Your instructions - The full set of records must be set down verbatim.

******

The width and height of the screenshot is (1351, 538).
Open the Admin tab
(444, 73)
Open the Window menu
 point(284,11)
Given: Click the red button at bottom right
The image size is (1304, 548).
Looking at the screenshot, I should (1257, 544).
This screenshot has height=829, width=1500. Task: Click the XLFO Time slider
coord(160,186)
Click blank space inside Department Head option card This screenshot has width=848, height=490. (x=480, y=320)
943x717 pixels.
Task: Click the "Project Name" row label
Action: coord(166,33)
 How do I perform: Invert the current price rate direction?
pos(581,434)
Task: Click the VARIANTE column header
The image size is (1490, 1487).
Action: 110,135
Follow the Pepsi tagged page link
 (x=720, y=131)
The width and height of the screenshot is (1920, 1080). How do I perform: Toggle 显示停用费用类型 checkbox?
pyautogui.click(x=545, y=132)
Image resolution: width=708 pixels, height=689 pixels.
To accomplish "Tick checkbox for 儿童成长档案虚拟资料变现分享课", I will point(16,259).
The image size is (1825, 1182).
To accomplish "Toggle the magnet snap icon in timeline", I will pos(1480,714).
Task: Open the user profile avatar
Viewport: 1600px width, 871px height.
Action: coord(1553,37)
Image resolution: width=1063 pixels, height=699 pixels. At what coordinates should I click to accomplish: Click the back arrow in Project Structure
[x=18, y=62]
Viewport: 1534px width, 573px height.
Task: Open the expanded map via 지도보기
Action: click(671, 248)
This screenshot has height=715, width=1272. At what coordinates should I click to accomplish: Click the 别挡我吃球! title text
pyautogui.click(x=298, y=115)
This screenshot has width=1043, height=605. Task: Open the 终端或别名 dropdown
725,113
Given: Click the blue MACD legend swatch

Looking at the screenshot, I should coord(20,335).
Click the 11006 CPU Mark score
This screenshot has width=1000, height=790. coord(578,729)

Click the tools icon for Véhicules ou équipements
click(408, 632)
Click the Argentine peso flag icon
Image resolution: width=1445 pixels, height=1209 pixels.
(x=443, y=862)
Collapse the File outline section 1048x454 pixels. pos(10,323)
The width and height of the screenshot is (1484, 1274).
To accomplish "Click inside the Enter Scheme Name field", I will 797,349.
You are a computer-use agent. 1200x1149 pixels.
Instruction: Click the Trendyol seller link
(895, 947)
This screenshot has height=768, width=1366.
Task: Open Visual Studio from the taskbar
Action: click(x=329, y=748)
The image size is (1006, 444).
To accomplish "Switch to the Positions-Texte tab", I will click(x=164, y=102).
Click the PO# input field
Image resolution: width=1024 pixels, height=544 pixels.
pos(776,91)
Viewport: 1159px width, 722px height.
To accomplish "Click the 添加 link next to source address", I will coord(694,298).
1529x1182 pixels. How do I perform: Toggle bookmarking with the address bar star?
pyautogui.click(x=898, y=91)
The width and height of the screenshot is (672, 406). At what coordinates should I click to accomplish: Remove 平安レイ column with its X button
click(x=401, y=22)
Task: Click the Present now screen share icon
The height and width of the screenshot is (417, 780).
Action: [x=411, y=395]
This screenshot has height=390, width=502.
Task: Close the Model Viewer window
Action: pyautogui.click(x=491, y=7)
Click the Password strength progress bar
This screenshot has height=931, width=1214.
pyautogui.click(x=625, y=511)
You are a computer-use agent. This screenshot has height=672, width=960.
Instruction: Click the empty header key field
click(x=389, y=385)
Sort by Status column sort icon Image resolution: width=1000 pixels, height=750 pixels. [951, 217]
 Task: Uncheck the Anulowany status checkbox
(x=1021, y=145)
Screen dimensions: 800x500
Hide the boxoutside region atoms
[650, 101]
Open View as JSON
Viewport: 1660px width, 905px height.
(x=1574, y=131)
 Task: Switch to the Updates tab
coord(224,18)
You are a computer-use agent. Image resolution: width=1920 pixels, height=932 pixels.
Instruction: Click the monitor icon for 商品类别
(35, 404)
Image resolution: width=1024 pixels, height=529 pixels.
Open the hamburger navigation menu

******

Exercise output -
The width and height of the screenshot is (1351, 538).
Open the Admin tab
(444, 73)
Open the Window menu
 point(284,11)
Given: Click the red button at bottom right
The image size is (1304, 548).
Looking at the screenshot, I should (1257, 544).
This screenshot has height=829, width=1500. Task: Click the XLFO Time slider
coord(160,186)
Click blank space inside Department Head option card This screenshot has width=848, height=490. (x=480, y=320)
943x717 pixels.
Task: Click the "Project Name" row label
Action: coord(166,33)
 How do I perform: Invert the current price rate direction?
pos(581,434)
Task: Click the VARIANTE column header
The image size is (1490, 1487).
Action: 110,135
Follow the Pepsi tagged page link
 (x=720, y=131)
The width and height of the screenshot is (1920, 1080). How do I perform: Toggle 显示停用费用类型 checkbox?
pyautogui.click(x=545, y=132)
Image resolution: width=708 pixels, height=689 pixels.
To accomplish "Tick checkbox for 儿童成长档案虚拟资料变现分享课", I will point(16,259).
The image size is (1825, 1182).
To accomplish "Toggle the magnet snap icon in timeline", I will pos(1480,714).
Task: Open the user profile avatar
Viewport: 1600px width, 871px height.
Action: coord(1553,37)
Image resolution: width=1063 pixels, height=699 pixels. At what coordinates should I click to accomplish: Click the back arrow in Project Structure
[x=18, y=62]
Viewport: 1534px width, 573px height.
Task: Open the expanded map via 지도보기
Action: click(671, 248)
This screenshot has height=715, width=1272. At what coordinates should I click to accomplish: Click the 别挡我吃球! title text
pyautogui.click(x=298, y=115)
This screenshot has width=1043, height=605. Task: Open the 终端或别名 dropdown
725,113
Given: Click the blue MACD legend swatch

Looking at the screenshot, I should coord(20,335).
Click the 11006 CPU Mark score
This screenshot has width=1000, height=790. coord(578,729)

Click the tools icon for Véhicules ou équipements
click(408, 632)
Click the Argentine peso flag icon
Image resolution: width=1445 pixels, height=1209 pixels.
(x=443, y=862)
Collapse the File outline section 1048x454 pixels. pos(10,323)
The width and height of the screenshot is (1484, 1274).
To accomplish "Click inside the Enter Scheme Name field", I will 797,349.
You are a computer-use agent. 1200x1149 pixels.
Instruction: Click the Trendyol seller link
(895, 947)
This screenshot has height=768, width=1366.
Task: Open Visual Studio from the taskbar
Action: click(x=329, y=748)
The image size is (1006, 444).
To accomplish "Switch to the Positions-Texte tab", I will click(x=164, y=102).
Click the PO# input field
Image resolution: width=1024 pixels, height=544 pixels.
pos(776,91)
Viewport: 1159px width, 722px height.
To accomplish "Click the 添加 link next to source address", I will coord(694,298).
1529x1182 pixels. How do I perform: Toggle bookmarking with the address bar star?
pyautogui.click(x=898, y=91)
The width and height of the screenshot is (672, 406). At what coordinates should I click to accomplish: Remove 平安レイ column with its X button
click(x=401, y=22)
Task: Click the Present now screen share icon
The height and width of the screenshot is (417, 780).
Action: [x=411, y=395]
This screenshot has height=390, width=502.
Task: Close the Model Viewer window
Action: pyautogui.click(x=491, y=7)
Click the Password strength progress bar
This screenshot has height=931, width=1214.
pyautogui.click(x=625, y=511)
You are a computer-use agent. This screenshot has height=672, width=960.
Instruction: Click the empty header key field
click(x=389, y=385)
Sort by Status column sort icon Image resolution: width=1000 pixels, height=750 pixels. [951, 217]
 Task: Uncheck the Anulowany status checkbox
(x=1021, y=145)
Screen dimensions: 800x500
Hide the boxoutside region atoms
[650, 101]
Open View as JSON
Viewport: 1660px width, 905px height.
(x=1574, y=131)
 Task: Switch to the Updates tab
coord(224,18)
You are a computer-use agent. Image resolution: width=1920 pixels, height=932 pixels.
Instruction: Click the monitor icon for 商品类别
(35, 404)
Image resolution: width=1024 pixels, height=529 pixels.
Open the hamburger navigation menu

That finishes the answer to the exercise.